(READING TEXT)

On the 4th, KB Securities maintained a buy rating and a target price of 240,000 KRW for BGF Retail, stating that although strong performance is expected again this year, interest may weaken due to a slowdown in growth rate caused by a high base effect.
Shinae Park, a researcher at KB Securities, explained, "BGF Retail's same-store sales have grown significantly over the past two years, and despite the high base, same-store sales are expected to grow by around 3% this year. We anticipate that BGF Retail will continue to solidify its position as the number one convenience store operator in terms of same-store sales growth rate, number of stores, and profitability this year as well."
In the first quarter of this year, BGF Retail's consolidated sales amounted to 1.8496 trillion KRW, a 9% increase compared to the same period last year, while operating profit decreased by 2% to 37 billion KRW, generally meeting consensus estimates. On a separate basis, sales and operating profit increased by 9% and 3%, respectively.
Researcher Park stated, "Excluding the effect of self-diagnostic kit sales from the same period last year, operating profit increased by 20%. Although the apparent separate operating profit margin (OPM) seems to have deteriorated by 0.1 percentage points, it is estimated to have improved by 0.2 percentage points when excluding one-time gains from the previous year."
This is attributed to the expansion of headquarters-leased stores, which caused the average franchise fee rate to rise by 0.2 percentage points, and the fact that the proportion of tobacco sales did not increase.
The same-store sales growth rate recorded 4.7%, which is presumed to be due to favorable weather in February and March and a low base effect from the same period last year. The number of stores increased by a net 230 in the first quarter.
However, the combined profit and loss of subsidiaries showed an operating loss of 2.8 billion KRW, falling short of the expected operating loss of 1 billion KRW. Researcher Park added, "This is because investments in logistics infrastructure, which accompany sales and store expansion, were executed. We expect profitability to normalize in the peak season of the second and third quarters when the operating rate (cargo volume) increases."

(EXTRACTED ENTRIES)
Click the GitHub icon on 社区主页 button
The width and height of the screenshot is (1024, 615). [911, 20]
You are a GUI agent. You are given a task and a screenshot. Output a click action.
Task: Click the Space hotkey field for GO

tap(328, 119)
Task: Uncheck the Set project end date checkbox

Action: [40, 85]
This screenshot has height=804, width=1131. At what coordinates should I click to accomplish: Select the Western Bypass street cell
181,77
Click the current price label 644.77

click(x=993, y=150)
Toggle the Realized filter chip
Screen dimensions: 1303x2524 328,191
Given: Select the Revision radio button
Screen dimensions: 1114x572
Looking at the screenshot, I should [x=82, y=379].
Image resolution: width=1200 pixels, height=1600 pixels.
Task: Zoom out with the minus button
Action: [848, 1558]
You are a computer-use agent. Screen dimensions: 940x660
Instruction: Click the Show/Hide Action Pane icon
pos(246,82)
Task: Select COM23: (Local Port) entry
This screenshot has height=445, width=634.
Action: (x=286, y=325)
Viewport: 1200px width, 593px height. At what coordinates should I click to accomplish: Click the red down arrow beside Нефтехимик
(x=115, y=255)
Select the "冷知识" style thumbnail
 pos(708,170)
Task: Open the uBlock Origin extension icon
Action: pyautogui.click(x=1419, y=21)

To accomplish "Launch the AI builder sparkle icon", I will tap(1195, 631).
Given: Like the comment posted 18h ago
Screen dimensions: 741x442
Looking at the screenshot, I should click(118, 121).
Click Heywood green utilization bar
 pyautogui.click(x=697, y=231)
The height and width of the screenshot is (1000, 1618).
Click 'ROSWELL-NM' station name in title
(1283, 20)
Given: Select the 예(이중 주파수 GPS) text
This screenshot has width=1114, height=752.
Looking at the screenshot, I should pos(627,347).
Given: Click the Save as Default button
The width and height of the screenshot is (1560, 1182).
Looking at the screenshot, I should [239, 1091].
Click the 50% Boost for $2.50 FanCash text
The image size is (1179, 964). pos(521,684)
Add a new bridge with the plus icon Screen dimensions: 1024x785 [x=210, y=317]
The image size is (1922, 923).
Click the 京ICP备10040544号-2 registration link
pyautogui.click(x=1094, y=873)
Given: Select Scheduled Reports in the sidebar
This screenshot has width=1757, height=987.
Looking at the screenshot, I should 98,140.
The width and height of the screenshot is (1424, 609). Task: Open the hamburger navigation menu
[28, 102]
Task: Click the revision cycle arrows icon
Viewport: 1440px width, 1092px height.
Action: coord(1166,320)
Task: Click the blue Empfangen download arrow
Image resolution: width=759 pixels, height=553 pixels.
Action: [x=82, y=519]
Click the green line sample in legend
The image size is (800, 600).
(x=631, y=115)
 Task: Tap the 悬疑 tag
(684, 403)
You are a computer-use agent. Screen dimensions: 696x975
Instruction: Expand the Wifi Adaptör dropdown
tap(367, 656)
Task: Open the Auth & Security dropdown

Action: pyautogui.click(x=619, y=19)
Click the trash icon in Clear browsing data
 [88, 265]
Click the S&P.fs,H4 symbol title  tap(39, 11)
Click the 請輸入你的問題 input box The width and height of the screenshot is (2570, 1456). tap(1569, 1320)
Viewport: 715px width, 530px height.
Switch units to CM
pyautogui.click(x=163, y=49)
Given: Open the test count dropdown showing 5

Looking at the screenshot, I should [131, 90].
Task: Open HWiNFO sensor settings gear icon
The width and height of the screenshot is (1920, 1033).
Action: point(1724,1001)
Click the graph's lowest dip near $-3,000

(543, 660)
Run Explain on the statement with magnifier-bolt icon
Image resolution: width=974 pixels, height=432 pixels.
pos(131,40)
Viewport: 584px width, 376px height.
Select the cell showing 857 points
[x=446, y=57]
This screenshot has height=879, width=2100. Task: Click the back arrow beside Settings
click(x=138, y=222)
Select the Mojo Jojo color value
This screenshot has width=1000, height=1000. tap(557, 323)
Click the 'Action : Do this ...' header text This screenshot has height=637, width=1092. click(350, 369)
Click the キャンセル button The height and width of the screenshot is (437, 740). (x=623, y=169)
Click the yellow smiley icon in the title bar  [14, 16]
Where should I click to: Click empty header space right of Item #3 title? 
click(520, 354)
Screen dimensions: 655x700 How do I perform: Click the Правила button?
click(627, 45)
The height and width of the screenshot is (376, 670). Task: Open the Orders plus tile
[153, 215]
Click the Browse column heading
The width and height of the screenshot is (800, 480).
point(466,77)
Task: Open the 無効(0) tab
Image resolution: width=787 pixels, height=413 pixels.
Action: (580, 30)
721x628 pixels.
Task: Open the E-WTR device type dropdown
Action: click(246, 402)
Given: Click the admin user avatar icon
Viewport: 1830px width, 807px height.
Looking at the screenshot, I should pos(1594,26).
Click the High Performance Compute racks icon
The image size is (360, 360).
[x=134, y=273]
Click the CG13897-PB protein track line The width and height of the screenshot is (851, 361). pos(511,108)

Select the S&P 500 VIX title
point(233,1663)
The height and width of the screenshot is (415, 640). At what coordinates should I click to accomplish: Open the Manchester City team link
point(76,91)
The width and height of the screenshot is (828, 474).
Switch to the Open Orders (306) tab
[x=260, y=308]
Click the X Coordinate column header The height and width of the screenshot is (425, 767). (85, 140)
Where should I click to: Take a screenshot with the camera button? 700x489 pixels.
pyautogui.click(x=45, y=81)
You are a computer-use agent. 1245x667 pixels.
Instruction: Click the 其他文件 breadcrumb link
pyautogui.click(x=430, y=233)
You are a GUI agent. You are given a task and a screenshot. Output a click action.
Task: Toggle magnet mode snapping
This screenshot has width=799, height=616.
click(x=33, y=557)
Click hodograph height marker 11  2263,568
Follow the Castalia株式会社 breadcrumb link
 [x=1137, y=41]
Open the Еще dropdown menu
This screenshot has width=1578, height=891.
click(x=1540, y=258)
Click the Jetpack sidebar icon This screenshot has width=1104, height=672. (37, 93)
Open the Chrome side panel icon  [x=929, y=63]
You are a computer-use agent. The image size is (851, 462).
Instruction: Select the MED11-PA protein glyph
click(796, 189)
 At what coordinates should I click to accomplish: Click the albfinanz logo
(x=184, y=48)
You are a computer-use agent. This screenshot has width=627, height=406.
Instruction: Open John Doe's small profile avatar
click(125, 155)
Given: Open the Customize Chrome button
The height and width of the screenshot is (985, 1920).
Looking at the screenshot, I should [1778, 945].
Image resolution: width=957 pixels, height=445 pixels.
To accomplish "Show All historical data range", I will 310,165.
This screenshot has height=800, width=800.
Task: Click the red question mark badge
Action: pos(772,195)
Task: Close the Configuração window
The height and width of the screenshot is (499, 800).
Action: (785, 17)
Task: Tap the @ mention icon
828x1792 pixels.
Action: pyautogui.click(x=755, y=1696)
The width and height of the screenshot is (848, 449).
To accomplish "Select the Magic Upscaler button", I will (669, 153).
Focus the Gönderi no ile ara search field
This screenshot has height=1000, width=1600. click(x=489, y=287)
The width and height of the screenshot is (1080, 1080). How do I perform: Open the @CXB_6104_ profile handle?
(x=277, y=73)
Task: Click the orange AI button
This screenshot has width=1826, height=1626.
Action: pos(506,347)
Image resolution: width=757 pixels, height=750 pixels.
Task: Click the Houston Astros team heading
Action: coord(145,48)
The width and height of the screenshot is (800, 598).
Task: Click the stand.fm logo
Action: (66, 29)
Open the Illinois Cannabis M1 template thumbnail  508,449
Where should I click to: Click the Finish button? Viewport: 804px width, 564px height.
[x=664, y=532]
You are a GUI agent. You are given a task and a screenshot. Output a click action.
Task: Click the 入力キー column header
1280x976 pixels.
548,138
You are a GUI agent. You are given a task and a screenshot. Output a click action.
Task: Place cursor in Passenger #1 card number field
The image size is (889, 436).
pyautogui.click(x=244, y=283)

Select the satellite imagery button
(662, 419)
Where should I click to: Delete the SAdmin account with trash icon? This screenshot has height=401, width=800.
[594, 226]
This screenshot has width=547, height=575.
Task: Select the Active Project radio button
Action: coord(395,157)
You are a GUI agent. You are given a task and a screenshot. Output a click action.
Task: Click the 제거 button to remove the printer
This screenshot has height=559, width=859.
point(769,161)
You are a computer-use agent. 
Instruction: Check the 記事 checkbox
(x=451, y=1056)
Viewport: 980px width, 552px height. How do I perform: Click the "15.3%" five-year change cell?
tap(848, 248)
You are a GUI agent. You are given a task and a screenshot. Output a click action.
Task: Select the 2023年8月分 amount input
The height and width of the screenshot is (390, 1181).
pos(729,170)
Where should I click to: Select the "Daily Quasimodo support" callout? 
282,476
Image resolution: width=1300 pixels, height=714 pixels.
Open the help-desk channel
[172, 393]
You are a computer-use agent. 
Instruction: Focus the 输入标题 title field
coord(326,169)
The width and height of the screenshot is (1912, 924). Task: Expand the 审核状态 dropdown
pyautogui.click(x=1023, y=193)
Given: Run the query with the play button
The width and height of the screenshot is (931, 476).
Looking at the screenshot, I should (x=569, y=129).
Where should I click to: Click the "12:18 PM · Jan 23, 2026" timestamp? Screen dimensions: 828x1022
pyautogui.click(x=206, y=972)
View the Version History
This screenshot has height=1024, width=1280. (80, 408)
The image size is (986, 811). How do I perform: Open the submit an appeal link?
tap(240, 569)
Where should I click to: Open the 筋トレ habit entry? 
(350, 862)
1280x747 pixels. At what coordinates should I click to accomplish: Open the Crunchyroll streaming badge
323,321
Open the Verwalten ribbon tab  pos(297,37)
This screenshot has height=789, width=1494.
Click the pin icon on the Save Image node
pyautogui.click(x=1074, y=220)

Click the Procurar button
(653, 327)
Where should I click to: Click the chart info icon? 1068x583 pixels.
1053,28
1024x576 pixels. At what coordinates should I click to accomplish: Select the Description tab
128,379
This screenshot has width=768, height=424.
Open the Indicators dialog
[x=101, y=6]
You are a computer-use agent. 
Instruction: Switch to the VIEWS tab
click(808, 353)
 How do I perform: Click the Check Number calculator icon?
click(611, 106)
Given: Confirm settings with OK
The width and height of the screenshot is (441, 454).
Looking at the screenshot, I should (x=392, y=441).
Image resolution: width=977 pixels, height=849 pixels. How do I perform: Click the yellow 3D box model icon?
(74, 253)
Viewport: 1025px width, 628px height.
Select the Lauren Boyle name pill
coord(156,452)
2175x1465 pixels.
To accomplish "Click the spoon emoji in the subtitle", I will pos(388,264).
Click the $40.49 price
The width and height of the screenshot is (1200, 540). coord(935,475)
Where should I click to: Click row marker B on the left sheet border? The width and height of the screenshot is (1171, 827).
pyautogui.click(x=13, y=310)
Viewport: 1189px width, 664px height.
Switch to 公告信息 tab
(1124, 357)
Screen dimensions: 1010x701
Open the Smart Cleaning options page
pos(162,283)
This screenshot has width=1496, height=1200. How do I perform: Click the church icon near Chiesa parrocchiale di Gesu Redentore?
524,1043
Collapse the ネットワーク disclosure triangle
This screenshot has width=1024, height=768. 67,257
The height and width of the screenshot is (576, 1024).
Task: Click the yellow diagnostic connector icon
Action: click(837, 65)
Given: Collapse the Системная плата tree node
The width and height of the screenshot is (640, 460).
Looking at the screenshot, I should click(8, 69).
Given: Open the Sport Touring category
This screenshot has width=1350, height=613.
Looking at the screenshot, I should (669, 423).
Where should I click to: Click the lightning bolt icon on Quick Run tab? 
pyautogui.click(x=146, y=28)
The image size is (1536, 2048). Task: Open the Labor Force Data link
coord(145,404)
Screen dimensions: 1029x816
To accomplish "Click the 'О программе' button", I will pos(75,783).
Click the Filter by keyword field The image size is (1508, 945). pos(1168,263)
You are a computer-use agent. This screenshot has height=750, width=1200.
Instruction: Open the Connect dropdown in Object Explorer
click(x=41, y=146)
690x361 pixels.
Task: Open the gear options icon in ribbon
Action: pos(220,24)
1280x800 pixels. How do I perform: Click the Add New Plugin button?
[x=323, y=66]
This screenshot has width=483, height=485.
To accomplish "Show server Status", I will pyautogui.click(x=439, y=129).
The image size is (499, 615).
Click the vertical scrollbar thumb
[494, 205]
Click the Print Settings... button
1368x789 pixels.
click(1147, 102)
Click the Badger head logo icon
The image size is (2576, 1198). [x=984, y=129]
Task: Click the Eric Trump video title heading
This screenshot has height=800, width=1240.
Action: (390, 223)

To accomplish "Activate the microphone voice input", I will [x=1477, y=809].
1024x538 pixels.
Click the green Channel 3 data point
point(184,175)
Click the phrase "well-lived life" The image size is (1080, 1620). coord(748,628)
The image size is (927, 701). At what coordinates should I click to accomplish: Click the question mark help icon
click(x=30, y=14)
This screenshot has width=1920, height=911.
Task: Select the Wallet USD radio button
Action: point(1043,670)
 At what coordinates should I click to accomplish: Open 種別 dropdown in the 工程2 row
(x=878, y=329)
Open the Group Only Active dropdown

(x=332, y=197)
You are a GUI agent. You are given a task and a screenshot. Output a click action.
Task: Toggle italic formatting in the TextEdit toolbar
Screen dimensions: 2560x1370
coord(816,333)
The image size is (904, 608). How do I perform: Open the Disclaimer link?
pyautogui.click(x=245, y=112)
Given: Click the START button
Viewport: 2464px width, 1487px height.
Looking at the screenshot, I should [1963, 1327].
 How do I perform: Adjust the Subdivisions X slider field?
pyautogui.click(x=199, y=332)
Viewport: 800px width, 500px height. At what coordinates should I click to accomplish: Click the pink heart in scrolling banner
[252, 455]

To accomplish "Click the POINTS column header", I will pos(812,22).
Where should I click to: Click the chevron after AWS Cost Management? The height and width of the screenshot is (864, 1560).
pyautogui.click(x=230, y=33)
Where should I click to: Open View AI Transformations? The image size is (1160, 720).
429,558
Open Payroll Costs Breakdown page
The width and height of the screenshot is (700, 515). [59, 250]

(QUESTIONS ON THE MATERIAL)
a. According to the BGF Retail article, what target price did KB Securities keep for BGF Retail?
b. Please translate this sentence from the BGF Retail article into Spanish: "On a separate basis, sales and operating profit increased by 9% and 3%, respectively."
The rows come from a different source than the BGF Retail article.

(SOLUTIONS TO EACH TASK)
a. 240,000 KRW.

b. Sobre una base individual, las ventas y el beneficio operativo aumentaron un 9 % y un 3 %, respectivamente.